Şemdinli’de ise siyaset, inisiyatifi kaybetti ve işte adil yargılanma hususunda tereddüt uyandıran gelişmeler bu yüzden ortaya çıktı.
***
Umut Kitabevi’nin 9 Kasım 2005’te bombalanmasından sonra açılan dava, Van 3. Ağır Ceza Mahkemesi’nde görülmüş, Jandarma astsubay Ali Kaya ve Özcan İldeniz ile itirafçı Veysel Ateş, “adam öldürmek ve çete kurmaktan” 39 yıla mahkûm olmuştu. Yargıtay 9. Ceza Dairesi, sivil mahkeme yerine askeri mahkemeyi yetkili kıldı; böylece perşembenin gelişi çarşambadan belli oldu.
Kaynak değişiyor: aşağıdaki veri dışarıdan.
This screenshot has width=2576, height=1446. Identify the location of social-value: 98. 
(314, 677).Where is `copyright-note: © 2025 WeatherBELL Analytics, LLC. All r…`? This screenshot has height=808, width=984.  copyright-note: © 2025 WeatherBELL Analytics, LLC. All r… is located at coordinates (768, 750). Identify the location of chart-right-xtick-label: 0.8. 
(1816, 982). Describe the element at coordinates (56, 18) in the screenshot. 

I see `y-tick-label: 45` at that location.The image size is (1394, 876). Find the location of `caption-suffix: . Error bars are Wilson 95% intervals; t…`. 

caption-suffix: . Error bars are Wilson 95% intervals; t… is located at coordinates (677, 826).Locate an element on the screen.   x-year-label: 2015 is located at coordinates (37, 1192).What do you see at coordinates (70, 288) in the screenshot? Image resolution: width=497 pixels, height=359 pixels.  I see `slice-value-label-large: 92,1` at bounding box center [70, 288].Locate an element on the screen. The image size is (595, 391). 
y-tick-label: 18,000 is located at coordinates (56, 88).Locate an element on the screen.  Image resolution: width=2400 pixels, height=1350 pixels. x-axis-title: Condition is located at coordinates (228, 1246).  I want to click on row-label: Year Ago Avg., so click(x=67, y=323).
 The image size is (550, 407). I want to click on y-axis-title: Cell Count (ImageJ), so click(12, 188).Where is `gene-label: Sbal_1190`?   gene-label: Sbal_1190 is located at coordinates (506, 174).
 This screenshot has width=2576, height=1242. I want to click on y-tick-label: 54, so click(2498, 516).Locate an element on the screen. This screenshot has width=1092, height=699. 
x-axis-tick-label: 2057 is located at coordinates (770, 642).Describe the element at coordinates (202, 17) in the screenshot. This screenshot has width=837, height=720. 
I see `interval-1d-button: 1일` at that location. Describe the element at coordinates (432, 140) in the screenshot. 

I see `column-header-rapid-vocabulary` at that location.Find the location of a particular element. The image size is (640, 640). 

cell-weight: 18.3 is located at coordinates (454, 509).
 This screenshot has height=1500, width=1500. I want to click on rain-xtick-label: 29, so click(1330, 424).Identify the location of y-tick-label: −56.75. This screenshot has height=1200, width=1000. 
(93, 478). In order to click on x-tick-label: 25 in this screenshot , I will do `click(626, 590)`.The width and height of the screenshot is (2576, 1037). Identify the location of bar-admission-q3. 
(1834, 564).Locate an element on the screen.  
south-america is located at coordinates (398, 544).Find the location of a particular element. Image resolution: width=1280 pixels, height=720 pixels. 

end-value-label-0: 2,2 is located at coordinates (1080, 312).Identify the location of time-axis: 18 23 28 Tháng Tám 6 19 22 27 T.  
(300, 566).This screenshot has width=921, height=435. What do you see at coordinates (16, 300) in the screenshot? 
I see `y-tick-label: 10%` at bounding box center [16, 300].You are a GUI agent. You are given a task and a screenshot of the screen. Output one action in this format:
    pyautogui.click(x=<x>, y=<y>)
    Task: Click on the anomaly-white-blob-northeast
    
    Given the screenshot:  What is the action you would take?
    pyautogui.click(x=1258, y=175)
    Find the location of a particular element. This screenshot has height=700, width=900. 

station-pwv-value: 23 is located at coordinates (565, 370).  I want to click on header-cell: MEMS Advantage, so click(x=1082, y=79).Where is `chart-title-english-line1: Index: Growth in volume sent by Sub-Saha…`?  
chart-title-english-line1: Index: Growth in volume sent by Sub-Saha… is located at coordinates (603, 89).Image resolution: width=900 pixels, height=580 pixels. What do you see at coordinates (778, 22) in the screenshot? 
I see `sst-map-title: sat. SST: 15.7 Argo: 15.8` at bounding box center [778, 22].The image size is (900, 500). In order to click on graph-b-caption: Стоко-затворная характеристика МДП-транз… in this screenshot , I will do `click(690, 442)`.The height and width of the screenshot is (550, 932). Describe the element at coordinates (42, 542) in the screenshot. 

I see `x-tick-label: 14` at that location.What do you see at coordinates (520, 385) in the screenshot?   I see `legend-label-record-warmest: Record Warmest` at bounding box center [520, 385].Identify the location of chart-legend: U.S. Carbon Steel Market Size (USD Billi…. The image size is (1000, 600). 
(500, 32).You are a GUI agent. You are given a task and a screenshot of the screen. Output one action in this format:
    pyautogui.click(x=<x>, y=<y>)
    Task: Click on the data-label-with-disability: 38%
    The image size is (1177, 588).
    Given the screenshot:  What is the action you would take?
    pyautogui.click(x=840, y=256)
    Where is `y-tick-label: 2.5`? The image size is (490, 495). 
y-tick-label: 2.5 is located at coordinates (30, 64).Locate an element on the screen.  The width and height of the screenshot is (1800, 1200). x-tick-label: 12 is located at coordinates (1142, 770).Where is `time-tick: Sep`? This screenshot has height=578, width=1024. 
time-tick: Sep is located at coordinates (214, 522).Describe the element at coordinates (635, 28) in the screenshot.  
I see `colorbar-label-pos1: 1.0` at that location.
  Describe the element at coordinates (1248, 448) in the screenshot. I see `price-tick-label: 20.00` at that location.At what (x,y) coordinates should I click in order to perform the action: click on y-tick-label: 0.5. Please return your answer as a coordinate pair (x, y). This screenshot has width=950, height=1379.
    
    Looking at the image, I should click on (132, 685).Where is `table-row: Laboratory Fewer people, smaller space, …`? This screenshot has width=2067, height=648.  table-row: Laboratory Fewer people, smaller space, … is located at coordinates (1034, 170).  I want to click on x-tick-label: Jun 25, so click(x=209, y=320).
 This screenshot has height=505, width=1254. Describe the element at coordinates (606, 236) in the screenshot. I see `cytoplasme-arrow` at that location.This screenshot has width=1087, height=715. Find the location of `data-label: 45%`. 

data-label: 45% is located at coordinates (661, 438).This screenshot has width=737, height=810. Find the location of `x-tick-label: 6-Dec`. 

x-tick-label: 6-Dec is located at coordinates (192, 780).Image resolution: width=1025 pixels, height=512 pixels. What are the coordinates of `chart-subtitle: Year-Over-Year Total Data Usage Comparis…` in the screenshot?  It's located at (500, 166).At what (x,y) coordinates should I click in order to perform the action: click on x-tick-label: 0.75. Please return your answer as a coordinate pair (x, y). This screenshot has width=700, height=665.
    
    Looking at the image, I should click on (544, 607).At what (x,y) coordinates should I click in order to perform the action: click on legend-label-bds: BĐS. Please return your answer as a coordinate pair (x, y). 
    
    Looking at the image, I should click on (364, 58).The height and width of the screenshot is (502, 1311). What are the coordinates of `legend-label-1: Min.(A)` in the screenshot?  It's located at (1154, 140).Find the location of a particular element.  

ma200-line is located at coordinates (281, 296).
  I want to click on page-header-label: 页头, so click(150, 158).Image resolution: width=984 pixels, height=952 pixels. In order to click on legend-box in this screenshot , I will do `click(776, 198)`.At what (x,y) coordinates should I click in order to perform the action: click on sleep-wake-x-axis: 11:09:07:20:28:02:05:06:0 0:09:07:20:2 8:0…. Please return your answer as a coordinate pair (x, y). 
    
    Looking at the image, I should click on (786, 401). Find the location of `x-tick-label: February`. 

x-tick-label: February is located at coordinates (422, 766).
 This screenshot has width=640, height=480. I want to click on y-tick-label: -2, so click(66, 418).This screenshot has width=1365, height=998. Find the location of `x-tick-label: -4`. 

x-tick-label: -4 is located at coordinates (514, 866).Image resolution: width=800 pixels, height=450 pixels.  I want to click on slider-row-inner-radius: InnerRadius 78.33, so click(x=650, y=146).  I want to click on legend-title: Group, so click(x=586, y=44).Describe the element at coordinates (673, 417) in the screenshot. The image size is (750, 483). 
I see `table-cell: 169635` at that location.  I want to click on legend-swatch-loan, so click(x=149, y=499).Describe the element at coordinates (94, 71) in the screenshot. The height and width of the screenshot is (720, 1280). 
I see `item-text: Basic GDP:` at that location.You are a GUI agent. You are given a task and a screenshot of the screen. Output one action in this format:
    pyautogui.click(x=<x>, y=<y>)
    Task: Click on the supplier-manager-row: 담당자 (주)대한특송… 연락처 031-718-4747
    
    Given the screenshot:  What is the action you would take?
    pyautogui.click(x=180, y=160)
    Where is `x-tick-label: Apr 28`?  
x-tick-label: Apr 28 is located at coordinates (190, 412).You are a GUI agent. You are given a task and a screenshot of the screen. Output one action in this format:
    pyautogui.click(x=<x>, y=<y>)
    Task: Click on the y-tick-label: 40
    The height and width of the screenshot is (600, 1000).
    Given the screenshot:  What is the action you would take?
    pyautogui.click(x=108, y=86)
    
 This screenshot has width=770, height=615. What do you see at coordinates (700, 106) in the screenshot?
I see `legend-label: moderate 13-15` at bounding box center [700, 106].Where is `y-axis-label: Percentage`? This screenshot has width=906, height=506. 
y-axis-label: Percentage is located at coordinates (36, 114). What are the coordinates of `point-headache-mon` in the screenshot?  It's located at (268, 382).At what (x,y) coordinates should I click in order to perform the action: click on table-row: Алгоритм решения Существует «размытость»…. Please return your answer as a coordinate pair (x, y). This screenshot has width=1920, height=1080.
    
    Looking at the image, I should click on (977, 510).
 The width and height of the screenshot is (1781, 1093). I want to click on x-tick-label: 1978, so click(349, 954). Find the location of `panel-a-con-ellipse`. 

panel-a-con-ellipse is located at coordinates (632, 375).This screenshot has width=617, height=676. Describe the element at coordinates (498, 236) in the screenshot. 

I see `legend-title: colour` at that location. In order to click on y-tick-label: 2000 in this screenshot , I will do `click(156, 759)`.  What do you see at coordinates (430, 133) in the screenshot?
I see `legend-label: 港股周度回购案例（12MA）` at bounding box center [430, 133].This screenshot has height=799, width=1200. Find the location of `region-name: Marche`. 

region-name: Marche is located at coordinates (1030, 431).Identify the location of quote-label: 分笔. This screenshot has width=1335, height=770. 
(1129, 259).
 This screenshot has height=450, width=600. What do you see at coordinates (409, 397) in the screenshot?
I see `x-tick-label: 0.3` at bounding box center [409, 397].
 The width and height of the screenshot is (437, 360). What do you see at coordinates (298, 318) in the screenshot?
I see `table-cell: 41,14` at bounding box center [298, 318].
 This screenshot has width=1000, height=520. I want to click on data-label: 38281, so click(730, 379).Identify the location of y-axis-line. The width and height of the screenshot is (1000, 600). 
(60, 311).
Umut Kitabevi’nin bombalanması hadisesi, askeri görev kapsamında sayılır mı? Hele bir de Hakkâri bölgesinde, belirli bir süreç içinde peş peşe patlayan bombalama olaylarının, Kaya ve İldeniz’in yakalanmasıyla bıçak gibi kesildiği hatırlanırsa... Hükûmet yetkilileri, o tarihte, “İşin ucu nereye giderse gitsin “ demişlerdi. Ama inisiyatifi kaçırdıkları için, Şemdinli iddianamesini hazırlayan Ferhat Sarıkaya, Hâkimler ve Savcılar Yüksek Kurulu tarafından meslekten ihraç edilebildi; sanıklar hakkında 39 yıl mahkûmiyet veren Van 3. Ağır Ceza Mahkemesi’nin hâkimleri de başka illere gönderildi. Ve nihayet, 39 yıla mahkûm edilen kişileri, Van Jandarma Asayiş Kolordu Komutanlığı AskerMahkemesi, ilk celsede tahliye etti . Tahliye, beraat değil fakat, belli ki, mahkemenin gözünde sanıklar önemli bir suçun faili değiller. Şemdinli davası sanıklarının dosyasının, mağdurlar tarafından, er veya geç, Avrupa İnsan Hakları Mahkemesi’nin önüne getirileceğini tahmin etmek için kâhin olmak gerekmez.